Quella che dovrebbe essere normalità appare, a volte, come qualcosa di eccezionale: in un momento storico in cui la Magistratura conosce un crollo di credibilità e di autorevolezza, è giusto “cedere la penna” a un Magistrato, uno dei tanti che svolge con scrupolo, onestà intellettuale e sacrificio il proprio ministero: questa, dovrebbe essere questa la normalità che denota cultura della giurisdizione e caratterizza i rapporti tra i protagonisti del processo penale. La parola al Pubblico Ministero, Dott. Marco Imperato.

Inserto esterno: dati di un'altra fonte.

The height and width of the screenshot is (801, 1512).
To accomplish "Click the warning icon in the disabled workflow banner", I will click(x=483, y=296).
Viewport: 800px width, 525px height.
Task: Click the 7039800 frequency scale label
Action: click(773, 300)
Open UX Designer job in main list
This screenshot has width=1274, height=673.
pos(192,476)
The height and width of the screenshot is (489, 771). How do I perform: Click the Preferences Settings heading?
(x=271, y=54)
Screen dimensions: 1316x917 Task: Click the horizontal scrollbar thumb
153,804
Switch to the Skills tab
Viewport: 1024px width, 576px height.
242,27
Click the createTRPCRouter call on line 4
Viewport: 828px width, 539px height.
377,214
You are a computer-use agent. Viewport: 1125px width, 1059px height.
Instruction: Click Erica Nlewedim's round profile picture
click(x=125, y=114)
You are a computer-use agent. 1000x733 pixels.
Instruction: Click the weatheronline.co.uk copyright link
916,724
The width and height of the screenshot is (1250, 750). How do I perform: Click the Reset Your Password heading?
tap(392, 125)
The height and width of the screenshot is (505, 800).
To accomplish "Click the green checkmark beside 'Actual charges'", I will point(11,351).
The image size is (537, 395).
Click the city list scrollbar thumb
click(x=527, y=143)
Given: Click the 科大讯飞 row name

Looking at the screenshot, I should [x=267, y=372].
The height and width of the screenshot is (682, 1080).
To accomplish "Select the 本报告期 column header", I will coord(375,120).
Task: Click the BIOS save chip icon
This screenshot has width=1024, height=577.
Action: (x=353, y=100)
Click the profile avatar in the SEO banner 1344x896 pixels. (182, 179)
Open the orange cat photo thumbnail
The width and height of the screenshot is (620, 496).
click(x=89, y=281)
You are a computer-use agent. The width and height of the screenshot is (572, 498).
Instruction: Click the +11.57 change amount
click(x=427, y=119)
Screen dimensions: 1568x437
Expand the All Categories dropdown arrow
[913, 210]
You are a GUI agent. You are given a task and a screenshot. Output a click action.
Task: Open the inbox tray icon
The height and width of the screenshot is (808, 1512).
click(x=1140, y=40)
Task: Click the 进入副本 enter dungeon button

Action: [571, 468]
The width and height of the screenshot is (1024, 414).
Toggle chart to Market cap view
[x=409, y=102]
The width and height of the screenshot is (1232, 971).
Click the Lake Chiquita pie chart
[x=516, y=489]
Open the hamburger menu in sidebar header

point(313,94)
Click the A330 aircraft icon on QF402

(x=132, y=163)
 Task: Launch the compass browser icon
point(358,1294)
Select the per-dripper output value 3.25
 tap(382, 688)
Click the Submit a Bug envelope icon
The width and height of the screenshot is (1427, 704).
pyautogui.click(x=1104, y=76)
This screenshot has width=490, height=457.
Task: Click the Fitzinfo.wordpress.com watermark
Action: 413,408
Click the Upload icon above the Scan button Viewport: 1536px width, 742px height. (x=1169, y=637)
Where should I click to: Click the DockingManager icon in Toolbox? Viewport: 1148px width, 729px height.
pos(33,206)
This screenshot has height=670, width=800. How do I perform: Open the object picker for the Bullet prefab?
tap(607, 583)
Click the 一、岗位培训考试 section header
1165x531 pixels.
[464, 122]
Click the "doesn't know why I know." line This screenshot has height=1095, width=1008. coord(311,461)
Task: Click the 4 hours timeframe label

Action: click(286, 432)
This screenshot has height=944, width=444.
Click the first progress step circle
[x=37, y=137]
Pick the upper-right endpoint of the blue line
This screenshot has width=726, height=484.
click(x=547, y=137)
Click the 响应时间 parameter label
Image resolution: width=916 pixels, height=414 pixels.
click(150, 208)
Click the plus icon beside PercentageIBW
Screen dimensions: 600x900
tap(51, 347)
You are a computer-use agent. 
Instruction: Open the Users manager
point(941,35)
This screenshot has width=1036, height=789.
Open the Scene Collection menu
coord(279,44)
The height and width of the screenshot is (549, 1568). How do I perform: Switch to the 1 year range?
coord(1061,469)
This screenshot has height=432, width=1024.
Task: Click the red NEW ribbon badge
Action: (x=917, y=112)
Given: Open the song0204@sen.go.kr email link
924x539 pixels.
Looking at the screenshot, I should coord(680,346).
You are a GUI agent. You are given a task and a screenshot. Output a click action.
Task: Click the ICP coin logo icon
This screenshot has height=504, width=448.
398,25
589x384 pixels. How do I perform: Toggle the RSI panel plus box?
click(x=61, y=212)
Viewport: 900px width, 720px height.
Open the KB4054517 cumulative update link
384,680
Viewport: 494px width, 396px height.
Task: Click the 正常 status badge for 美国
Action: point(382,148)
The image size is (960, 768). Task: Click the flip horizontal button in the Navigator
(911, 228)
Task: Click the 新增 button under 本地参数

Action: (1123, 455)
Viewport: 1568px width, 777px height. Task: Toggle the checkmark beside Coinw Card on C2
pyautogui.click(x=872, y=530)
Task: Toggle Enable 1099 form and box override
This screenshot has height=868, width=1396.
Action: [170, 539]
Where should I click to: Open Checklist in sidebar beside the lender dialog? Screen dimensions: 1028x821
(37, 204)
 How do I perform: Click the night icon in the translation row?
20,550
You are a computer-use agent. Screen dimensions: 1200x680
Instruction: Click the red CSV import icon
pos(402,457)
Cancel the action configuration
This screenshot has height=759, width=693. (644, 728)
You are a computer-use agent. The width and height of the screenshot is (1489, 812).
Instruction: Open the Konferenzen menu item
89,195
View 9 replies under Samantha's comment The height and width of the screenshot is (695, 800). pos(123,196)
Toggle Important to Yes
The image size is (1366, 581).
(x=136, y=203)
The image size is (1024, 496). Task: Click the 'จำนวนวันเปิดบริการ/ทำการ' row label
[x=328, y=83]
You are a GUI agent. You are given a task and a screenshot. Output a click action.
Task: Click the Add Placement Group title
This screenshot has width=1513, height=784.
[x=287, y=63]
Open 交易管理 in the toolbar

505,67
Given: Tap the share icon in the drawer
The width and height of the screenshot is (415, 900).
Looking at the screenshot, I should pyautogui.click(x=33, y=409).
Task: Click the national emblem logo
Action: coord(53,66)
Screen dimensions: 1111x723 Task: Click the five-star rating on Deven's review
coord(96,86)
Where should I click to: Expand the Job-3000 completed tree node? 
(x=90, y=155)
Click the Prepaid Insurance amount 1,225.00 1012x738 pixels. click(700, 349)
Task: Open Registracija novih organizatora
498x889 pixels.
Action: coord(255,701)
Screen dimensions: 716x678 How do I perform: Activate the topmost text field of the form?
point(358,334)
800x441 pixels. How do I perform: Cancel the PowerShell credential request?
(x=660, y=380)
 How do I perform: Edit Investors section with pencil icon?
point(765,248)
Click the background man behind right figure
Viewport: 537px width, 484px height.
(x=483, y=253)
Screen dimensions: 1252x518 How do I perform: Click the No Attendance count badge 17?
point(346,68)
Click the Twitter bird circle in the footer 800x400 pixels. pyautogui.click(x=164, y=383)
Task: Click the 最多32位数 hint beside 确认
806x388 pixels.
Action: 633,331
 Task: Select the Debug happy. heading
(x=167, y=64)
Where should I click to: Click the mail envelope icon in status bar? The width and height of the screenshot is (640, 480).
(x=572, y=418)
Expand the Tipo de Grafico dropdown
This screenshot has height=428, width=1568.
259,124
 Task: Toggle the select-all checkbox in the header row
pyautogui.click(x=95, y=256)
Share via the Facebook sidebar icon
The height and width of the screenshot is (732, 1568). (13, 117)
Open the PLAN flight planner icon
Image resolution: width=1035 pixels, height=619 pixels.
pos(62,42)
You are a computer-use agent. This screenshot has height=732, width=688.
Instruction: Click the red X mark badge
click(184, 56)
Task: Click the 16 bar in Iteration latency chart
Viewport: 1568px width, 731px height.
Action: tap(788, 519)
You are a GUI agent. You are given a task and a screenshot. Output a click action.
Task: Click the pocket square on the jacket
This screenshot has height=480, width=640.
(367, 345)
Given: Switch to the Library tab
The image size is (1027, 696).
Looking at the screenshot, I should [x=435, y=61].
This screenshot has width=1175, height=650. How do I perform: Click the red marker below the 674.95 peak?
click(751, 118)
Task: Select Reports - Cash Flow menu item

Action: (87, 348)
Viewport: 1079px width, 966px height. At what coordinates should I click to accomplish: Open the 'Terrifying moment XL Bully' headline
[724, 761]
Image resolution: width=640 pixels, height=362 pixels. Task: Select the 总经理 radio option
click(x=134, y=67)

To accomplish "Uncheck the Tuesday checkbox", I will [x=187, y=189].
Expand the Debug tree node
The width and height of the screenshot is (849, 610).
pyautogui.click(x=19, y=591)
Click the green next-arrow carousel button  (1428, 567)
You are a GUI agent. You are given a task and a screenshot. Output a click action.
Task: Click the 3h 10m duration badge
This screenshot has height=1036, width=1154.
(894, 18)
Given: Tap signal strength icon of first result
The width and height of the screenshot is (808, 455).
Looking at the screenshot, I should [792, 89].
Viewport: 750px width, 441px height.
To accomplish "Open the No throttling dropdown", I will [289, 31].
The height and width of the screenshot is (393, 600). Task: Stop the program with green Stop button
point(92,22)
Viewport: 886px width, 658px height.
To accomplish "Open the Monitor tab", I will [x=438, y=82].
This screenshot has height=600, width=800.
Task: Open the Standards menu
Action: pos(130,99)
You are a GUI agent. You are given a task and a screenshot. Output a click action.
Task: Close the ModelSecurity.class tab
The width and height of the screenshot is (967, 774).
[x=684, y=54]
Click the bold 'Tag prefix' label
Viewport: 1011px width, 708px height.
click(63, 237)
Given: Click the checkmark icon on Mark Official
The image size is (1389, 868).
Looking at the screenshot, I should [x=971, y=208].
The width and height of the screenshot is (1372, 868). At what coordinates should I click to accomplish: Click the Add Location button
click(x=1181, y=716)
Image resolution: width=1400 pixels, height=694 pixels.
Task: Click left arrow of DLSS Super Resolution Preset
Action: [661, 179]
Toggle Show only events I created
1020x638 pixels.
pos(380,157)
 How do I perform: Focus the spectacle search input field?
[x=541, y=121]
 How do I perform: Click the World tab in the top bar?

“Ma come fai a difendere un criminale?”: è questa la domanda che spesso viene rivolta ad un avvocato.

Faccio il Magistrato, sono un pubblico ministero e quindi sono il responsabile delle indagini e il titolare dell’azione penale; forse penserete che anch’io me lo chiedo…e invece vi sbagliate.

Questa domanda è figlia di un grave e diffuso pregiudizio che vede il mestiere del difensore come almeno potenzialmente ambiguo dal punto di vista etico, se non peggio. Il dubbio nasce da almeno due gravi errori e fraintendimenti di partenza.

Prima di tutto si sta presumendo sin dall’inizio la colpevolezza di colui che viene difeso. Niente di più sbagliato, illiberale e pericoloso. E lo dice la nostra Costituzione: “L’imputato non è considerato colpevole sino alla condanna definitiva”.

Il giudizio di colpevolezza è l’approdo possibile ed eventuale del processo, non il presupposto o l’esito scontato. Le regole per la raccolta e la valutazione delle prove non sono cavilli da Azzeccagarbugli ma presidi fondamentali che fanno la differenza tra lo Stato liberale di diritto e i regimi (guardate la vicenda di Patrick Zacki in Egitto se avete qualche dubbio su quale sia il sistema migliore in cui vivere).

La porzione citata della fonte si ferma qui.